Please reproduce the records verbatim from the line with "will click(245, 295)." up to and including the last line of the records.

──────── Dataset excerpts

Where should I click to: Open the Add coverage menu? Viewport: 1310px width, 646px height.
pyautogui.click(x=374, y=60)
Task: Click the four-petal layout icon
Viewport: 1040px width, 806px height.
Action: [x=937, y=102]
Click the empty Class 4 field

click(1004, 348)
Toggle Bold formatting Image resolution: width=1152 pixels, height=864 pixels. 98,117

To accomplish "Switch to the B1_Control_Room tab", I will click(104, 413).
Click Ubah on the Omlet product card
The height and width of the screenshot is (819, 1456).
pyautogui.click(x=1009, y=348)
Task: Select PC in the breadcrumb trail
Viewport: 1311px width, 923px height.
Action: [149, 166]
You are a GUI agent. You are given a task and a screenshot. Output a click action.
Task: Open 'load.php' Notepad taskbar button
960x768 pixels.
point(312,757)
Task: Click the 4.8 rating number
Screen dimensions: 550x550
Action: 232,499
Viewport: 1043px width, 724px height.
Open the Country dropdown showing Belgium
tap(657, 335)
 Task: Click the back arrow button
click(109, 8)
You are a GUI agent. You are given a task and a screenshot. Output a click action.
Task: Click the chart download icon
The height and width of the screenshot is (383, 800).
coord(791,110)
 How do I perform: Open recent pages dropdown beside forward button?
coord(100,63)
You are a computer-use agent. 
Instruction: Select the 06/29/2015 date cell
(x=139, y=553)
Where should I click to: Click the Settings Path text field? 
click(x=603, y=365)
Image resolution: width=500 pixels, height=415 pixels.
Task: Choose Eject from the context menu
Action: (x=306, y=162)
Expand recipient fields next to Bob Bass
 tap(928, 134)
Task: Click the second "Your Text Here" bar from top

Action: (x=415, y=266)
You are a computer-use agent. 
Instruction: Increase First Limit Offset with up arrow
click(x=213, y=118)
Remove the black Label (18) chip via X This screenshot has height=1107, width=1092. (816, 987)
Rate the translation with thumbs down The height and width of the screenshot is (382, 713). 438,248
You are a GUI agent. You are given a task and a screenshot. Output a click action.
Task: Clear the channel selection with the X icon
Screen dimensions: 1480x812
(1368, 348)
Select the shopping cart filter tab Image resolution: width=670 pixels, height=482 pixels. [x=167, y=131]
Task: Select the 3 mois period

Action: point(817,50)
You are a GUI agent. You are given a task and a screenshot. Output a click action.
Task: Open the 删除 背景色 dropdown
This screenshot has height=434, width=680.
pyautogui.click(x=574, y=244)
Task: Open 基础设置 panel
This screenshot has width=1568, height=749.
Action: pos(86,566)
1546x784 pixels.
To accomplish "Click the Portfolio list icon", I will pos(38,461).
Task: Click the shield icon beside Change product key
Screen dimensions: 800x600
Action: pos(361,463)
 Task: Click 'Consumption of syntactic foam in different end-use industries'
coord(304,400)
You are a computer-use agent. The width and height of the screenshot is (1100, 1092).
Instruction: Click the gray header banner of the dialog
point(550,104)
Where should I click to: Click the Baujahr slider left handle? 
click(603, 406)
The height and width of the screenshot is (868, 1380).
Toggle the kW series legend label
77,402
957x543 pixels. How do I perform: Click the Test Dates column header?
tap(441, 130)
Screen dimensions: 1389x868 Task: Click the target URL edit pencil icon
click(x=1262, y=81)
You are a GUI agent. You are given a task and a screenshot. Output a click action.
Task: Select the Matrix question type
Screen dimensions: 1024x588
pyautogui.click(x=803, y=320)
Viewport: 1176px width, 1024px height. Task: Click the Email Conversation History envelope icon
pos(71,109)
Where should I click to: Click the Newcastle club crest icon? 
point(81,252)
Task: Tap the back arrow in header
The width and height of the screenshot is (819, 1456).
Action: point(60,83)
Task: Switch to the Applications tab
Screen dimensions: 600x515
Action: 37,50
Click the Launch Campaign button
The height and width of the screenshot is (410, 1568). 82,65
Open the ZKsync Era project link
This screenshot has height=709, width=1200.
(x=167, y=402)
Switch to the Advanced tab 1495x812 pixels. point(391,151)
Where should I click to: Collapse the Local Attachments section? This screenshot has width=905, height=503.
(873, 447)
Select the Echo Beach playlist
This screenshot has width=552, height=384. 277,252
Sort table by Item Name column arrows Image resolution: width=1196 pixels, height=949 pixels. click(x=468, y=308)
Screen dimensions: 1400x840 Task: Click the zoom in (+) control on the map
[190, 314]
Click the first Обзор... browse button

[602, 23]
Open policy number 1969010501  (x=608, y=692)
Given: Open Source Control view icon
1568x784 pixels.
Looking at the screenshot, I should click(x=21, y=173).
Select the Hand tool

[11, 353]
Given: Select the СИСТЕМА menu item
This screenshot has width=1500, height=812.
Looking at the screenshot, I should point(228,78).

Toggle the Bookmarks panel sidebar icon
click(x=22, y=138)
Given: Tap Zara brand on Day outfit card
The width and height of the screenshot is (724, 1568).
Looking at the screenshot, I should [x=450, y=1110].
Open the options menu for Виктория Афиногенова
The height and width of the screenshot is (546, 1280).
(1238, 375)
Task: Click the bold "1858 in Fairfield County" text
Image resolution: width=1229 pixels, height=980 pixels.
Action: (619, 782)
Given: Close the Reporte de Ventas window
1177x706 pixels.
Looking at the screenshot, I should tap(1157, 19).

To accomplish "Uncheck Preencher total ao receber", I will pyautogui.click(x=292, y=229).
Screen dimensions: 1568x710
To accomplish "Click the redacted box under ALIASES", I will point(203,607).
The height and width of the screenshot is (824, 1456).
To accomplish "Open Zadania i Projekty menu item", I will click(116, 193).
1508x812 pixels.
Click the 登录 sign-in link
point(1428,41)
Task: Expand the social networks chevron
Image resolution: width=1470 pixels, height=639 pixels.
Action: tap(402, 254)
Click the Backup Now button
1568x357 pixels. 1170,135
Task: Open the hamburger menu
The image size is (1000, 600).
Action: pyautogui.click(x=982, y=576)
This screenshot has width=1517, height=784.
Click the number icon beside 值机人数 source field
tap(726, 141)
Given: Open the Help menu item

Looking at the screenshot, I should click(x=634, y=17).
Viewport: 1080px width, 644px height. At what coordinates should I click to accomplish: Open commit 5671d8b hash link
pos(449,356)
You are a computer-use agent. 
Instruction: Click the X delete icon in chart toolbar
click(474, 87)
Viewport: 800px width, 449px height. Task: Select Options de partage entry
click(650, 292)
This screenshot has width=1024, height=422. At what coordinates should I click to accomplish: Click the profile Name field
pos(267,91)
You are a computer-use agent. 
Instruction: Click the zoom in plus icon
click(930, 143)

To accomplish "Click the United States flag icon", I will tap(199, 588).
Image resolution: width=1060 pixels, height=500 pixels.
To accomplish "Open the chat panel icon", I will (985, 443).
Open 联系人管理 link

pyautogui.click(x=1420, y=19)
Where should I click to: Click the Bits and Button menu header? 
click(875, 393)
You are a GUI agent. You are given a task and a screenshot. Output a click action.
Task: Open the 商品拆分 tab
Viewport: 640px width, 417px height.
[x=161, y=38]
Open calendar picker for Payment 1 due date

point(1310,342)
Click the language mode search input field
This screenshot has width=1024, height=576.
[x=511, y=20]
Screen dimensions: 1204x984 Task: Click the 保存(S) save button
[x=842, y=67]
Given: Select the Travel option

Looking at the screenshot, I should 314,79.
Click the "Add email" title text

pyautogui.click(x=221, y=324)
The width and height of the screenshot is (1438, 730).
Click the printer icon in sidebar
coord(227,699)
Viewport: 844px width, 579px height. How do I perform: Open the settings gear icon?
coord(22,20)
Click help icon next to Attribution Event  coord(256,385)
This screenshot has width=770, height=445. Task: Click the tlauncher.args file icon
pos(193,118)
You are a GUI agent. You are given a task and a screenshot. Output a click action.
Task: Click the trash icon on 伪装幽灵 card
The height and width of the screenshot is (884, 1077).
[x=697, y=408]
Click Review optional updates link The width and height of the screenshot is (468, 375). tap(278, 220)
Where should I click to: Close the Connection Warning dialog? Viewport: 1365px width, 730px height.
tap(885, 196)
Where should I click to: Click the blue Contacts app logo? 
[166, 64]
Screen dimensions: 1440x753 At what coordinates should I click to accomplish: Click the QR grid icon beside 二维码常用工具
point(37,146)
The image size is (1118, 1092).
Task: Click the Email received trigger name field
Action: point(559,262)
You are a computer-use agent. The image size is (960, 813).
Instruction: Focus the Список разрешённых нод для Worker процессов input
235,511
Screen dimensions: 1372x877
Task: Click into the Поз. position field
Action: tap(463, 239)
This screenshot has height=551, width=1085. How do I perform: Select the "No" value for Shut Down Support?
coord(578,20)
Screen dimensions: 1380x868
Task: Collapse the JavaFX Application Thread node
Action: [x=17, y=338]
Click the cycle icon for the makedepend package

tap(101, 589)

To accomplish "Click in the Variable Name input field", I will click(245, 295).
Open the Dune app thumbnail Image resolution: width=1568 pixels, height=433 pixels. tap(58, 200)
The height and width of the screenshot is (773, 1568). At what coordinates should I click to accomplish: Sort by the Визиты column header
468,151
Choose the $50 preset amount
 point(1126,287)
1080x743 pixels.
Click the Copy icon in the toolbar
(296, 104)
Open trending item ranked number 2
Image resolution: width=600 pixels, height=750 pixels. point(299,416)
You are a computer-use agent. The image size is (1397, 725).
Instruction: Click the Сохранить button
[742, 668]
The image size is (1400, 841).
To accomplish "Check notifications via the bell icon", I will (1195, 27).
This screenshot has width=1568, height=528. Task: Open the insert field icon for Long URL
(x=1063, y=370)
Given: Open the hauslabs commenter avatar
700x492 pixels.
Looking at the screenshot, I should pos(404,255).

────────────────

— Solved exercise —
To accomplish "Click in the Variable Name input field", I will click(245, 295).
Open the Dune app thumbnail Image resolution: width=1568 pixels, height=433 pixels. tap(58, 200)
The height and width of the screenshot is (773, 1568). At what coordinates should I click to accomplish: Sort by the Визиты column header
468,151
Choose the $50 preset amount
 point(1126,287)
1080x743 pixels.
Click the Copy icon in the toolbar
(296, 104)
Open trending item ranked number 2
Image resolution: width=600 pixels, height=750 pixels. point(299,416)
You are a computer-use agent. The image size is (1397, 725).
Instruction: Click the Сохранить button
[742, 668]
The image size is (1400, 841).
To accomplish "Check notifications via the bell icon", I will (1195, 27).
This screenshot has width=1568, height=528. Task: Open the insert field icon for Long URL
(x=1063, y=370)
Given: Open the hauslabs commenter avatar
700x492 pixels.
Looking at the screenshot, I should pos(404,255).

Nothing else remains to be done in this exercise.